If we were going multiple times a week- no way. Our kids are 8-11 now so nanny drives, car pools, and us. It’s a nice mix and we like to know the program better, other parents, and our kids. |
Family: He looks online and makes movie suggestions, want to eat out a lot, and asks what we’re doing all the time. Himself: finds what sci fi movie he watches easy night, makes a couple pots of coffee for himself, orders weird tech stuff online, rinks a beer in the pool instead of showering. |
I'm the PP and I don't know if these are "fundamental" differences are not. Like I don't know if this is innate or socialized in or some combination. I just know that there are differences. But the problem with your proposal is that you'll say "men aren't going to change, accept it or don't marry." But that's a limited way of thinking about it. What I really wish is that we lived in a culture that really, truly appreciated (and valued $$$$) the work women do to make families work, in a way commensurate with the way it appreciates and values workforce-based work. This is really the fundamental problem. Women started working and fighting for equality in the workplace because we live in a culture where that is where ALL the power is. If you can't make money, you have no power in our society. So women who were just staying home and caring for kids and homes had no power except what their money-making husbands chose to share with them. And many of those men chose not to share any of it. So what can women do, right? I'm good at my job but I'm a GREAT mom, and good at managing a house and family too. It's a genuine frustration to me that in order to have what feels like an equal marriage, I have to do both. Especially when my husband just isn't that good at parenting and running the household.
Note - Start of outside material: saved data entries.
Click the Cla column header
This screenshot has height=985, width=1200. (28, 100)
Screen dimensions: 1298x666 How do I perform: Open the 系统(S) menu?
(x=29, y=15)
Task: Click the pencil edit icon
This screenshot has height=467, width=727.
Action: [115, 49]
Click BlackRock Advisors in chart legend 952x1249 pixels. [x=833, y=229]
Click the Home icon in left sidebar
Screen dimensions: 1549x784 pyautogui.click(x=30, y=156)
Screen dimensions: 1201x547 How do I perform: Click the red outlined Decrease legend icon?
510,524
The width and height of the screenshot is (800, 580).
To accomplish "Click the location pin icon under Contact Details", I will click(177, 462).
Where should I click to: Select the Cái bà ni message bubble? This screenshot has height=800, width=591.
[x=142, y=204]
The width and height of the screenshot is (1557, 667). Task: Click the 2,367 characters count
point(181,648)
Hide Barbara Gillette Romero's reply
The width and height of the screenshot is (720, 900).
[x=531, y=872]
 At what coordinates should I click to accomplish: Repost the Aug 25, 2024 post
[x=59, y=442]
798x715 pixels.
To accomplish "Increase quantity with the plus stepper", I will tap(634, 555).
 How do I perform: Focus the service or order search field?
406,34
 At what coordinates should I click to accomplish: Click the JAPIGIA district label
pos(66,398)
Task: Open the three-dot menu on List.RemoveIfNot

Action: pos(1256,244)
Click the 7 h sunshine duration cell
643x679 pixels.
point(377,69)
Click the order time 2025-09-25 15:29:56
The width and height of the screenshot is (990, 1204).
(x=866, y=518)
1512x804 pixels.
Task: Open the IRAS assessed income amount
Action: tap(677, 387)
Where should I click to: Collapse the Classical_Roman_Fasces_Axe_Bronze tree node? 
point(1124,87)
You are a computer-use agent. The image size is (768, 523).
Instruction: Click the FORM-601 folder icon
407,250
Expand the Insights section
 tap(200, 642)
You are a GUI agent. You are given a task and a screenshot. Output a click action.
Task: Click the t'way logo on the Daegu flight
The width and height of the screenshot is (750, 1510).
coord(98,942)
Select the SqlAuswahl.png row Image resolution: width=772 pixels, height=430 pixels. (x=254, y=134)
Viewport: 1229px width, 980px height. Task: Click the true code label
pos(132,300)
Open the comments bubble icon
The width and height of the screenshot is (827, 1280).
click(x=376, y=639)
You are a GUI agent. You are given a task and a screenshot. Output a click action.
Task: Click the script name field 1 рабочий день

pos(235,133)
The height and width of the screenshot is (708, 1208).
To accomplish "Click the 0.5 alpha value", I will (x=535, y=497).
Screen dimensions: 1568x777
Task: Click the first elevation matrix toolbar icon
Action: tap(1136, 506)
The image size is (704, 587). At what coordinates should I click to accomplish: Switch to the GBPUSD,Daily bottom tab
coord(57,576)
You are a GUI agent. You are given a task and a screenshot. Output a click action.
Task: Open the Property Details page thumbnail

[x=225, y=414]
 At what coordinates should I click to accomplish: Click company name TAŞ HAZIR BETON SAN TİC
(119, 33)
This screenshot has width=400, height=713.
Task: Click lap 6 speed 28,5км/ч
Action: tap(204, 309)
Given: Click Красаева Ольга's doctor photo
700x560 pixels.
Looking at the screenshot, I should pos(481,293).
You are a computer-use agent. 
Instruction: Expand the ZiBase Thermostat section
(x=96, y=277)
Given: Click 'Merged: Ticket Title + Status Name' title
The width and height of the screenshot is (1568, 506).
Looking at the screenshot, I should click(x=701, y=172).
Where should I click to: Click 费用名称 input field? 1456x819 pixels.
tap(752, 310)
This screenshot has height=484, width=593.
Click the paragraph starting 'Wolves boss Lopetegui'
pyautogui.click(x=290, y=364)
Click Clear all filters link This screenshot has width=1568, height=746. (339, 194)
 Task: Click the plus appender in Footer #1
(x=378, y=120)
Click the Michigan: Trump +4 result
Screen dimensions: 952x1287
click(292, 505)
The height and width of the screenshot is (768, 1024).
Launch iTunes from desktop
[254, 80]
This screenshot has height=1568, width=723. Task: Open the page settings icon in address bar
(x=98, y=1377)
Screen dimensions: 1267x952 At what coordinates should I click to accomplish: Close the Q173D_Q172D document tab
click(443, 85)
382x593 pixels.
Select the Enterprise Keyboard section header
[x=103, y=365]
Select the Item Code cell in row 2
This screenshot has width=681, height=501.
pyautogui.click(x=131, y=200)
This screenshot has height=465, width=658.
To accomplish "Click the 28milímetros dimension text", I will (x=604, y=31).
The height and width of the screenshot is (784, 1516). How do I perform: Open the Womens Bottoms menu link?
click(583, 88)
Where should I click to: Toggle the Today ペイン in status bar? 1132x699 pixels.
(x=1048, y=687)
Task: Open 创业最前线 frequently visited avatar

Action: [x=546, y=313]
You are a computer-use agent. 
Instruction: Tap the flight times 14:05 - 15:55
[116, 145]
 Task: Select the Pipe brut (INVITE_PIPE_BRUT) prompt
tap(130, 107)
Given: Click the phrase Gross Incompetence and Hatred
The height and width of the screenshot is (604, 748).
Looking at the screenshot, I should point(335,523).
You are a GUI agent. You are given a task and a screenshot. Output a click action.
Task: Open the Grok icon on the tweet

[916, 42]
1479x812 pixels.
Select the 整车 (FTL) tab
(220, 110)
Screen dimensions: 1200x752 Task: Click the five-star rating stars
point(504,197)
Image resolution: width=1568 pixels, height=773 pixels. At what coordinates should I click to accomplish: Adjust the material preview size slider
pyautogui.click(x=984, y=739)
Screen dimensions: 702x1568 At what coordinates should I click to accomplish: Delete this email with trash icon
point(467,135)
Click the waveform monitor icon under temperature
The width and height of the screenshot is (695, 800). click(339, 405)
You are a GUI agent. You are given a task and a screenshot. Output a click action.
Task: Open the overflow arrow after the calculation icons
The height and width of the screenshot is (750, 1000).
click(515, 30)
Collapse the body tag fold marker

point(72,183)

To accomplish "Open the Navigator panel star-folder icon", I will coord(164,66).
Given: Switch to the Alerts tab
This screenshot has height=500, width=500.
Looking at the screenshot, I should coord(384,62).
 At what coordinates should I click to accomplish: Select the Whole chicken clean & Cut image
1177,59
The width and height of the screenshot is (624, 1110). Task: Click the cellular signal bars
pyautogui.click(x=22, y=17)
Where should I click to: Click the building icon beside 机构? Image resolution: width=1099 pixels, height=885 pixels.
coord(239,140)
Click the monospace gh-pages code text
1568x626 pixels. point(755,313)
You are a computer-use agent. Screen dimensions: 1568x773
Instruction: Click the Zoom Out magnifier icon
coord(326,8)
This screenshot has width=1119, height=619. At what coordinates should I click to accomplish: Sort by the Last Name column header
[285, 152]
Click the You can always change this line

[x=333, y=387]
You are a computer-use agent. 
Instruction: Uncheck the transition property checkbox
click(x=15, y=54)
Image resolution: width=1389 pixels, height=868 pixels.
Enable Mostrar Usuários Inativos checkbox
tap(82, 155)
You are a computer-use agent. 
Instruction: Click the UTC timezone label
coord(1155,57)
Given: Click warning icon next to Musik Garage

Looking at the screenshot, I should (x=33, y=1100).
And not only that, but I have encourage and facilitate him doing a lot of parenting and housework that he does poorly, so we can feel "equal." All because if we structured our family along our strengths, I'd lose all my economic power, and for self-preservation reasons, I can't do that. It's a real problem. I don't think all families would wind up with "man works, woman stays home." I don't even think that's how my family would work (I like working, I think I'd work part-time in a less demanding job, and use the extra money to outsource some of the stuff at home I don't like). But if we really valued the work of parenting and keeping house, families could divide these jobs in a way that made sense for the people involved. Everyone should be valued for their labor. All of this happens because we live in a culture that absolutely refuses to view parenting/childcare/pregnancy/childbirth/housekeeping/home management as real labor, especially if performed by a woman for her own family (it's still undervalued when outsourced but at least people do get paid for it at this point, a relatively recent development actually). |
I think I do a lot more than my DH wrt parenting but I totally sit in my car or outside somewhere and read a book or look at my phone during practice/class. What am I supposed to be doing? Talking to the other parents? Intently watching my kid so I can give them feedback later? Why? I talked to people all day at work and when I get home my house will be nothing but talking and listening until kids go to bed. I want a freaking break. I don't begrudge that of anyone, man or woman. |
DP. It's not that it's not viewed as real work. It's that no one wants to pay you for work done for your own family. Why would taxpayers compensate you for doing your family's domestic work? Who else other than your spouse should be responsible for providing you money, resources or a home? |
I know! Make Grandma watch your kids!! Then you can work, your husband can do whatever, and grandpa can continue to do whatever. Score! |
I think women understand that just fine. That’s why they’re not in a rush to marry men, for whom paragraphs of excuses will be written, which is the point of the the thread… |
Amen |
I agree with you. I think the social security should be reformed for married couples, to ensure that 50% of earnings history is given to each person regardless of who is working. |
wow, I'm lucky that I have a Gen X husband who really does pull his weight.